Methods: This is a population-based cohort study in England. The inclusion criteria were women with a recorded singleton birth between 29th May 2020 and 31st January 2021 in a national database of hospital admissions. Maternal and perinatal outcomes were compared between pregnant women with a laboratory-confirmed SARS-CoV-2 infection recorded in the birth episode and those without. Study outcomes were fetal death at or beyond 24 weeks’ gestation (stillbirth), preterm birth (<37 weeks gestation), small for gestational age infant (SGA; birthweight <10thcentile), preeclampsia/eclampsia, induction of labor, mode of birth, specialist neonatal care, composite neonatal adverse outcome indicator, maternal and neonatal length of hospital stay following birth (3 days or more), 28-day neonatal and 42-day maternal hospital readmission. Adjusted odds ratios (aOR) and their 95% confidence interval (CI) for the association between SARS-CoV-2 infection status and outcomes were calculated using logistic regression, adjusting for maternal age, ethnicity, parity, pre-existing diabetes, pre-existing hypertension and socioeconomic deprivation measured using Index of Multiple Deprivation 2019. Models were fitted with robust standard errors to account for hospital-level clustering. The analysis of the neonatal outcomes was repeated for those born at term (≥ 37 weeks’ gestation) since preterm birth has been reported to be more common in pregnant women with SARS-CoV-2 infection.

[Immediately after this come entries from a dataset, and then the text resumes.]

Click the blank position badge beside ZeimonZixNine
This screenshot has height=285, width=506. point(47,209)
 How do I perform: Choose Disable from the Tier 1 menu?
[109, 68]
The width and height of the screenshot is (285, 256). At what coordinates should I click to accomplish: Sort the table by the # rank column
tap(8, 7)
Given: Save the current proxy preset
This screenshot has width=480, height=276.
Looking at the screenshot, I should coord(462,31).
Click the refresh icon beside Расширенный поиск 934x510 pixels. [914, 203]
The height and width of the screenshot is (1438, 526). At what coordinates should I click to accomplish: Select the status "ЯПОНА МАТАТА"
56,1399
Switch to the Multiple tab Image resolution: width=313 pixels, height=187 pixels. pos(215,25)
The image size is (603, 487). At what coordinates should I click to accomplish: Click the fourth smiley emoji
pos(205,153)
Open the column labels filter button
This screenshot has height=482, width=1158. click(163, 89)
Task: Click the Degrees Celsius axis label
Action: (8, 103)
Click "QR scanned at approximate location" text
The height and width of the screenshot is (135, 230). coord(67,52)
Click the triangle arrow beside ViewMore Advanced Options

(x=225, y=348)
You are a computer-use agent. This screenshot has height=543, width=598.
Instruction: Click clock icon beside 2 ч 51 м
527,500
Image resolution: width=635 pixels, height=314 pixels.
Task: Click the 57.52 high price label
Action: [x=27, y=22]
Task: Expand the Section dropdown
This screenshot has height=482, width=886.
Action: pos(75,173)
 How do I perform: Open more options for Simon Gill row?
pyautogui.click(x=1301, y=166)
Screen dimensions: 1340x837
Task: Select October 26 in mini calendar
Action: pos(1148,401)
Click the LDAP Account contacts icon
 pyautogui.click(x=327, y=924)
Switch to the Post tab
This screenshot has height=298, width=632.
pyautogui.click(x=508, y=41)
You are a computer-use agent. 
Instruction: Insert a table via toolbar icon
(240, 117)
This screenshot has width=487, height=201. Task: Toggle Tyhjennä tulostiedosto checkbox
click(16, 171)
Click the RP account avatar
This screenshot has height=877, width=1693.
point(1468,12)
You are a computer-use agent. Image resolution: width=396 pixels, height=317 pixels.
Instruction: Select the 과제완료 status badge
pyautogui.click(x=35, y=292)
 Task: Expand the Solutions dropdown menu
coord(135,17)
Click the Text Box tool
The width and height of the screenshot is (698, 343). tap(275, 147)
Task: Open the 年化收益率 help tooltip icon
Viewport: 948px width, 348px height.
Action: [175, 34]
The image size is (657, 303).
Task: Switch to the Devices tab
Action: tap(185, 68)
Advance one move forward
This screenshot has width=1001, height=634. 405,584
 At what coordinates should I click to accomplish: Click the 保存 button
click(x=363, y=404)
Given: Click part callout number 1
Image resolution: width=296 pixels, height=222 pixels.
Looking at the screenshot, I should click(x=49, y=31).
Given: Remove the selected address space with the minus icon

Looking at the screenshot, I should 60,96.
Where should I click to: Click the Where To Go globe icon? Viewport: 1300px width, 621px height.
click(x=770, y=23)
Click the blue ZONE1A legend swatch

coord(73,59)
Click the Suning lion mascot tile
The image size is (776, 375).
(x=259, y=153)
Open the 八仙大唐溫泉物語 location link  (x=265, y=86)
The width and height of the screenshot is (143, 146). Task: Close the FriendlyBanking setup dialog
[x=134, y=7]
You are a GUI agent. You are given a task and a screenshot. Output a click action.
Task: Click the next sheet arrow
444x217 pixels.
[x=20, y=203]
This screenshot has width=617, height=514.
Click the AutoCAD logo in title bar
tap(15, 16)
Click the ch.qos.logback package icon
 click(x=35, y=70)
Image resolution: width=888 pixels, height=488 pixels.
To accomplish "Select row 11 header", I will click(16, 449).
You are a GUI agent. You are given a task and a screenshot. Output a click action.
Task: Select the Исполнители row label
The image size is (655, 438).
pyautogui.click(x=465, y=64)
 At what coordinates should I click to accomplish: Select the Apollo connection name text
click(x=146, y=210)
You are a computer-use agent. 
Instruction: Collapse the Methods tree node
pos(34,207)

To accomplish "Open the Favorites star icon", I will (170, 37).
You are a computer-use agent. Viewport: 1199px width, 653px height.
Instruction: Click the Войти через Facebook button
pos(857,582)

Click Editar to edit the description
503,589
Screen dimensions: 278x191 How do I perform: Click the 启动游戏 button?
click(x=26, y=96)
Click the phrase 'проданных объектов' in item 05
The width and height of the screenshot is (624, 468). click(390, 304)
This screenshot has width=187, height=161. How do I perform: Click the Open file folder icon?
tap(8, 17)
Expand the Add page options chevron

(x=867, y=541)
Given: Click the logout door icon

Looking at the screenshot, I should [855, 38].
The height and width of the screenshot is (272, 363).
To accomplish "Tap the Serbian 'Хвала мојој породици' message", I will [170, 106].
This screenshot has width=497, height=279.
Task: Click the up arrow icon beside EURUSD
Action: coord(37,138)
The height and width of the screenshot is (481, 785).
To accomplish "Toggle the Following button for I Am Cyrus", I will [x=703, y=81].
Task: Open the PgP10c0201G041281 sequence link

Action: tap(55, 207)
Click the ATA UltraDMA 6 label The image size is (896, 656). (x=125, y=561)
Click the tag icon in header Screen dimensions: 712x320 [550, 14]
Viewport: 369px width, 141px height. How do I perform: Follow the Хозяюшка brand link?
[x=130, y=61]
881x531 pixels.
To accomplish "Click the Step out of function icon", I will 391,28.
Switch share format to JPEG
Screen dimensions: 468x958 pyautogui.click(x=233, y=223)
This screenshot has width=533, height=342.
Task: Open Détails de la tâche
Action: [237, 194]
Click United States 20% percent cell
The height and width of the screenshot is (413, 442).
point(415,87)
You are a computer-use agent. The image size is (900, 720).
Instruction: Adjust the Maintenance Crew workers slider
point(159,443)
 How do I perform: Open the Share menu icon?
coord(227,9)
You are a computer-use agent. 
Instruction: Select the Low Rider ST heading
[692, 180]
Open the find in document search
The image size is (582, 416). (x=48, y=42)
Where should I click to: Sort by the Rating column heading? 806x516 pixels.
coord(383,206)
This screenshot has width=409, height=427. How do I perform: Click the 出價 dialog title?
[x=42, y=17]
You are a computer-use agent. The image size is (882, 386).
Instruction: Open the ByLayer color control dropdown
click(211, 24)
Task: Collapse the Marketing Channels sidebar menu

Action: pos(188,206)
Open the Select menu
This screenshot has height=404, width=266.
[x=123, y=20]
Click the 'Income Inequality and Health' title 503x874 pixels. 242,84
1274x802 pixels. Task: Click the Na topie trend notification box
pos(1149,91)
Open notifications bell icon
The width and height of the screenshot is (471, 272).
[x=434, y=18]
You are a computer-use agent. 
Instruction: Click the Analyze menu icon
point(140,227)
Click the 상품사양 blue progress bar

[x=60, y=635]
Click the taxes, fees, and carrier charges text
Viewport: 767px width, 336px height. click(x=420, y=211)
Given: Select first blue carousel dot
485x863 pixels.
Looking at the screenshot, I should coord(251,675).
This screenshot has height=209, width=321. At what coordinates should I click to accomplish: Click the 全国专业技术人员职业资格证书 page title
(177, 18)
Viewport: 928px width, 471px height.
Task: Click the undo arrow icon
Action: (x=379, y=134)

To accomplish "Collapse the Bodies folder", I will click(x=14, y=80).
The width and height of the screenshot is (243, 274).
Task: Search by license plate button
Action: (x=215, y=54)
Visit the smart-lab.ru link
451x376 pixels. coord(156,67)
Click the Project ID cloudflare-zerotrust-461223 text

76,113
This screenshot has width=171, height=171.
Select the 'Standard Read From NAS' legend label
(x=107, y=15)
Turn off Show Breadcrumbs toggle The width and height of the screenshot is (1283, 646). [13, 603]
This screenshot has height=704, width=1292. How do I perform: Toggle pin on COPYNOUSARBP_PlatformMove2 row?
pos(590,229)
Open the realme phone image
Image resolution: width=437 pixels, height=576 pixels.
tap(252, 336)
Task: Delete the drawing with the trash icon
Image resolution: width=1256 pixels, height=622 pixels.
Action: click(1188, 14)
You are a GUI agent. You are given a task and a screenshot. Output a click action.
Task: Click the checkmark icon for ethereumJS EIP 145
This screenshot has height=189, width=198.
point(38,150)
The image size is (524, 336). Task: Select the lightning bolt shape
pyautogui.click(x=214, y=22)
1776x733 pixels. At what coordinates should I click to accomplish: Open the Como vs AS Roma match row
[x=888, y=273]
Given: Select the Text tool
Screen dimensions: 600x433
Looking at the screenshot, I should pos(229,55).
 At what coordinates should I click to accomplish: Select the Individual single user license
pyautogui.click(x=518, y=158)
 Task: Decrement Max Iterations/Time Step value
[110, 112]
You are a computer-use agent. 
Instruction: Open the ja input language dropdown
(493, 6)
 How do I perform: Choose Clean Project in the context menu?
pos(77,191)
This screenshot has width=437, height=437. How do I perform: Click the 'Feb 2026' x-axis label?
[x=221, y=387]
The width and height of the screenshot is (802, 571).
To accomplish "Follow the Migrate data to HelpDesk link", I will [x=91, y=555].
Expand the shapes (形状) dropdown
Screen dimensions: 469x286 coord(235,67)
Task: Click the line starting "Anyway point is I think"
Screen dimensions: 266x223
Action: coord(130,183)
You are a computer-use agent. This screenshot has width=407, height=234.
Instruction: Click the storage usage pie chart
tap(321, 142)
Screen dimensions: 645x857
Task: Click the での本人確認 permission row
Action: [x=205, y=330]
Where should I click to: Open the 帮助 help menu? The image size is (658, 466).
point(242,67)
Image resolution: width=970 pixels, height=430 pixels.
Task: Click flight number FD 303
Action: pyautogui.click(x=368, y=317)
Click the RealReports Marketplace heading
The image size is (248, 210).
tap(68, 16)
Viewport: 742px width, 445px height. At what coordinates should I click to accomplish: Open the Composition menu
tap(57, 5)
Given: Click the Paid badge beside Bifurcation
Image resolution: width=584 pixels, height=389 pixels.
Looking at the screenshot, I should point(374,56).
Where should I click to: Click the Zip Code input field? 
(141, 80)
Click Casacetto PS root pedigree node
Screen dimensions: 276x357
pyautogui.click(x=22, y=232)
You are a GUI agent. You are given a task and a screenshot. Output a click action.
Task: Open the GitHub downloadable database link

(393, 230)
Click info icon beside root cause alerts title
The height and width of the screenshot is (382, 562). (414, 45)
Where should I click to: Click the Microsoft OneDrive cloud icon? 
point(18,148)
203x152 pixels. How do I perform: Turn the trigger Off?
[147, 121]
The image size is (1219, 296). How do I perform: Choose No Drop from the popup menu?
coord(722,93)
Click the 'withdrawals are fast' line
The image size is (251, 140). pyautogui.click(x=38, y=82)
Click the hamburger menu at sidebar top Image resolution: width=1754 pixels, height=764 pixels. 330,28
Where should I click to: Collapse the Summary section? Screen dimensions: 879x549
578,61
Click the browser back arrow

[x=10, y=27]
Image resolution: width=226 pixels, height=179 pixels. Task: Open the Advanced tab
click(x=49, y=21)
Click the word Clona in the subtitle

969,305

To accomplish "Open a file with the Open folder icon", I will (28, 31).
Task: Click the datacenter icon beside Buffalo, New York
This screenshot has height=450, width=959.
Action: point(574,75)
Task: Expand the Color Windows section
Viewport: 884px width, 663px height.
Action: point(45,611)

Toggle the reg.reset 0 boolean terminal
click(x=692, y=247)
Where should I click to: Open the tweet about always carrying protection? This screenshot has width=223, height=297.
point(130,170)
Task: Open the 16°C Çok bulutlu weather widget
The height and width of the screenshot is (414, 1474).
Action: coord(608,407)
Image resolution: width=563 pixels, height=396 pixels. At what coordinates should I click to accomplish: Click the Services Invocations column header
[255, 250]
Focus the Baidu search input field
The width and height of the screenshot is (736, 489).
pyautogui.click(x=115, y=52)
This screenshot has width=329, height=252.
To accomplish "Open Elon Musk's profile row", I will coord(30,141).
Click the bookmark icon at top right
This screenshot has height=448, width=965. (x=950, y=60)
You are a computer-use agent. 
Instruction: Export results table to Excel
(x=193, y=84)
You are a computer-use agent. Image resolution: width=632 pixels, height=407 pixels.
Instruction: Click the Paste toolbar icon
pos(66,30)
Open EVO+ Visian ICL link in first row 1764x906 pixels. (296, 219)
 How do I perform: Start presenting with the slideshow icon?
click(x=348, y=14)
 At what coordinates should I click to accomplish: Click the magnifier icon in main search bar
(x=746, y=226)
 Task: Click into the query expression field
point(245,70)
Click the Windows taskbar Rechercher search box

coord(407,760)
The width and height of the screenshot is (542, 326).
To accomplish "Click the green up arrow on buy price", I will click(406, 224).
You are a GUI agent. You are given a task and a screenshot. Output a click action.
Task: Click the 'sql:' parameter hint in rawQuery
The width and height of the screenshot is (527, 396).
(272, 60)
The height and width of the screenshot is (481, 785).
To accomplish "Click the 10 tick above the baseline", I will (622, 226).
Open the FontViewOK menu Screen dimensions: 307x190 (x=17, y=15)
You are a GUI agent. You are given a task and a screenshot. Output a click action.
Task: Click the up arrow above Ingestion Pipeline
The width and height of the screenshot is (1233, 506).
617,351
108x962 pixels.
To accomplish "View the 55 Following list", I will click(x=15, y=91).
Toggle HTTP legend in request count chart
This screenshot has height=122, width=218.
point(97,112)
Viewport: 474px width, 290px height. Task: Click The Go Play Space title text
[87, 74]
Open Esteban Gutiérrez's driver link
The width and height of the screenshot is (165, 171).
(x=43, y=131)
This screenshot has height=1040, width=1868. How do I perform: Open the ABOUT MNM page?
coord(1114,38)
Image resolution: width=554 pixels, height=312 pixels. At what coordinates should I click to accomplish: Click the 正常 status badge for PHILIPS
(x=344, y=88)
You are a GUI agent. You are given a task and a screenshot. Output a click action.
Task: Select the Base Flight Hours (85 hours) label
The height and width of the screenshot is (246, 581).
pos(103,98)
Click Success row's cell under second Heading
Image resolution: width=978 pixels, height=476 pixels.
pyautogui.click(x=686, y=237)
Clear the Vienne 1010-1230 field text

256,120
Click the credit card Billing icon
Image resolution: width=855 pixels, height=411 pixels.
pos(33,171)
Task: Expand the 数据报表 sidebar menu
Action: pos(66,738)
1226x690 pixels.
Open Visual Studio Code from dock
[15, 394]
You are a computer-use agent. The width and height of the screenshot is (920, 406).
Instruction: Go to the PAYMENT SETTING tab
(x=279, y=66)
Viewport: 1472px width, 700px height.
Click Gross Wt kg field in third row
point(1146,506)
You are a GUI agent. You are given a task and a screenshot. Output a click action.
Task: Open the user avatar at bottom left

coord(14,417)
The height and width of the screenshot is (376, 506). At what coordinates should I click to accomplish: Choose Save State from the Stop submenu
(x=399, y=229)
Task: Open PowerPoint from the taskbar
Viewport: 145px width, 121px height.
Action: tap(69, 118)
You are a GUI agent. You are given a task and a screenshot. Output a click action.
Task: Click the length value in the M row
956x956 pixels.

Results: The analysis included 342,080 women, of whom 3,527 had laboratory-confirmed SARS-CoV-2 infection. Laboratory-confirmed SARS-CoV-2 infection was more common in women who were younger, of non-white ethnicity, primiparous, residing in the most deprived areas, or had comorbidities. Fetal death (aOR, 2.21, 95% CI 1.58-3.11; P<0.001) and preterm birth (aOR 2.17, 95% CI 1.96-2.42; P<0.001) occurred more frequently in women with SARS-CoV-2 infection than those without. Risk of preeclampsia/eclampsia (aOR 1.55, 95% CI 1.29-1.85; P<0.001), birth by emergency Cesarean delivery (aOR 1.63, 95% CI 1.51-1.76; P<0.001) and prolonged admission following birth (aOR 1.57, 95%CI 1.44-1.72; P<0.001) were significantly higher for women with SARS-CoV-2 infection than those without. There were no significant differences in the rate of other maternal outcomes. Risk of neonatal adverse outcome (aOR 1.45, 95% CI 1.27-1.66; P<0.001), need for specialist neonatal care (aOR 1.24, 95% CI 1.02-1.51; P=0.03), and prolonged neonatal admission following birth (aOR 1.61, 95% CI 1.49-1.75; P<0.001) were all significantly higher for infants with mothers with laboratory-confirmed SARS-CoV-2 infection. When the analysis was restricted to pregnancies delivered at term (≥37 weeks), there were no significant differences in neonatal adverse outcome (P=0.78), need for specialist neonatal care after birth (P=0.22) or neonatal readmission within four weeks of birth (P=0.05). Neonates born at term to mothers with laboratory-confirmed SARS-CoV-2 infection were more likely to have prolonged admission following birth (21.1% compared to 14.6%, aOR 1.61, 95% CI 1.49-1.75; P<0.001).
Conclusions: SARS-CoV-2 infection at the time of birth is associated with higher rates of fetal death, preterm birth, preeclampsia and emergency Cesarean delivery. There were no additional adverse neonatal outcomes, other than those related to preterm delivery. Pregnant women should be counseled regarding risks of SARS-COV-2 infection and should be considered a priority for vaccination.